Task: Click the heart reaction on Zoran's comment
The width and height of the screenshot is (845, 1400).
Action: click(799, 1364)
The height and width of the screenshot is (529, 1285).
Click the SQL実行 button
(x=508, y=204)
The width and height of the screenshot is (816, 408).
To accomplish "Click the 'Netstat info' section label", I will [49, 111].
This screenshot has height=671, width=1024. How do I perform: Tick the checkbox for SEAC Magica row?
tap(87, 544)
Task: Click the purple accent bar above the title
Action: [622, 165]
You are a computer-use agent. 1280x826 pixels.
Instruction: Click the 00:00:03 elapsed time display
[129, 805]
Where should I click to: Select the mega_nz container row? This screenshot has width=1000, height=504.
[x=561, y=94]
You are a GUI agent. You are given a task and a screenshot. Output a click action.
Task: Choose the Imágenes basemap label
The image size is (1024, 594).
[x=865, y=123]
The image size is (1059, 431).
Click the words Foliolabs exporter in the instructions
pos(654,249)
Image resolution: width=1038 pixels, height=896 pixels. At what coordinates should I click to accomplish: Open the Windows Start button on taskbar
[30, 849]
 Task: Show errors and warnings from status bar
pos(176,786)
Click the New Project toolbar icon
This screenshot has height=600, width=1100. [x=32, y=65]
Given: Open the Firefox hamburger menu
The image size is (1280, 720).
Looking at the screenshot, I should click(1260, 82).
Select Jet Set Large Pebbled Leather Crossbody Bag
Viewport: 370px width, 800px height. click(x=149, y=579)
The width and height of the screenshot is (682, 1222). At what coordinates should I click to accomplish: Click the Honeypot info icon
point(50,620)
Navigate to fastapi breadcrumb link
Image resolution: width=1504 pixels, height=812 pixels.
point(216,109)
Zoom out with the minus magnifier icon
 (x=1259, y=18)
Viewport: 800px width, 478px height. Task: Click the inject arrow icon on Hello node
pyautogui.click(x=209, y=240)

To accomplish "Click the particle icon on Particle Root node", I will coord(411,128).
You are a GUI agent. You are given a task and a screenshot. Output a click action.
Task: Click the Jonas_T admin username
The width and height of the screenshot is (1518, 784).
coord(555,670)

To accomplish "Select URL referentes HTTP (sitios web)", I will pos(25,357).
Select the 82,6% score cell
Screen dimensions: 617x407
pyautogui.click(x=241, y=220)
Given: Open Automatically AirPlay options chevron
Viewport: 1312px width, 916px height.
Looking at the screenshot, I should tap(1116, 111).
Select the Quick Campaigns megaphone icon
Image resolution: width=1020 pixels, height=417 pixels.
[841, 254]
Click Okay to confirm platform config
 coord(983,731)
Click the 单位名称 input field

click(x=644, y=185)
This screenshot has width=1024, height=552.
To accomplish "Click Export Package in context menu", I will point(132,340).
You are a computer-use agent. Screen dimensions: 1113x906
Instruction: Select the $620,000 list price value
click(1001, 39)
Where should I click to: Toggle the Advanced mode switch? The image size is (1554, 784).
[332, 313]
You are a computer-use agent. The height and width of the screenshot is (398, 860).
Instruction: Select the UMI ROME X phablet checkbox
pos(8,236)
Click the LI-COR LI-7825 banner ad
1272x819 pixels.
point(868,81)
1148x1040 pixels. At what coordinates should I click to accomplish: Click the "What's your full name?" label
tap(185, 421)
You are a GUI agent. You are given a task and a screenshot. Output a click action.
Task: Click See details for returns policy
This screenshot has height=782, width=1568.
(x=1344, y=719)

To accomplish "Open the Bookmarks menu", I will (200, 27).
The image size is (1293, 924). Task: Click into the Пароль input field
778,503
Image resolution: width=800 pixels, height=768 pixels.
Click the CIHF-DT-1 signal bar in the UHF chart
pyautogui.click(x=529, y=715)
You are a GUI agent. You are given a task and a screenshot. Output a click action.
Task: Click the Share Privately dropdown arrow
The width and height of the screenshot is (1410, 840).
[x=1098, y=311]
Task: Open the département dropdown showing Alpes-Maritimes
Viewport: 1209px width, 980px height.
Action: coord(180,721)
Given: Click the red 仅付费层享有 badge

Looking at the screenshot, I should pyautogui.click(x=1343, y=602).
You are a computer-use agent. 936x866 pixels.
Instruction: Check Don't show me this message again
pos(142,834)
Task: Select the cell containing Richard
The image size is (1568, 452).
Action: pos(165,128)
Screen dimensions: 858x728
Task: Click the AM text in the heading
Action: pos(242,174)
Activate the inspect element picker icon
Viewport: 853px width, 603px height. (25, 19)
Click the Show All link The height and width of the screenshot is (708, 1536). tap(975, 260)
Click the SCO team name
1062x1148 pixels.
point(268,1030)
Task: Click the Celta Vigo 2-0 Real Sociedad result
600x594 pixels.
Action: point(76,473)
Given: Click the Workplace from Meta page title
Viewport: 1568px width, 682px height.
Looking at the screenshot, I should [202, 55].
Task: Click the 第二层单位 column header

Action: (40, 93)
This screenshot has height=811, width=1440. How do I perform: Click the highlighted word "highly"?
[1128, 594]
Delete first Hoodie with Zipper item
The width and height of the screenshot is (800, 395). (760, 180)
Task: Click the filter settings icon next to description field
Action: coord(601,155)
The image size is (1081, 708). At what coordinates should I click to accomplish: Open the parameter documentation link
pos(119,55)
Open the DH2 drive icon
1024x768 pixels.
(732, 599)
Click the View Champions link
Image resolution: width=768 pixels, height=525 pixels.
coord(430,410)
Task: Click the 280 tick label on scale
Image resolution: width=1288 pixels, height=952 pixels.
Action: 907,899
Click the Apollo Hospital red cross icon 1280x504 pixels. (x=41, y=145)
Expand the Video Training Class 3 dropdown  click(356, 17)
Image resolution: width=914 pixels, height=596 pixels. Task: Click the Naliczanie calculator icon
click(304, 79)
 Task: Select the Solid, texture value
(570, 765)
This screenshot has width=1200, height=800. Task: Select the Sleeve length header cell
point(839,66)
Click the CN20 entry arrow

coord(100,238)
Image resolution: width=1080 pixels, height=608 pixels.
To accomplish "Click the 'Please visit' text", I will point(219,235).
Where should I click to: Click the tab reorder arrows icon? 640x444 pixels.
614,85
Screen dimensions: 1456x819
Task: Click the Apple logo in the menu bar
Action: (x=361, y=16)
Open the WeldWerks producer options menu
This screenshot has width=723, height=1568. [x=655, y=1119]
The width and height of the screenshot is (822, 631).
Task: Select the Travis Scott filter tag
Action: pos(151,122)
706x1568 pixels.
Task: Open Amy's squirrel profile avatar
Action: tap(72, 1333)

* * * *

* _Exercise prompt_: Working from the entries above, find every line in which the word "computer" occurs and copy it.

* _Reply to the exercise_:
You are a computer-use agent. 1280x826 pixels.
You are a computer-use agent. Screen dimensions: 1113x906
You are a computer-use agent. The height and width of the screenshot is (398, 860).
You are a computer-use agent. 936x866 pixels.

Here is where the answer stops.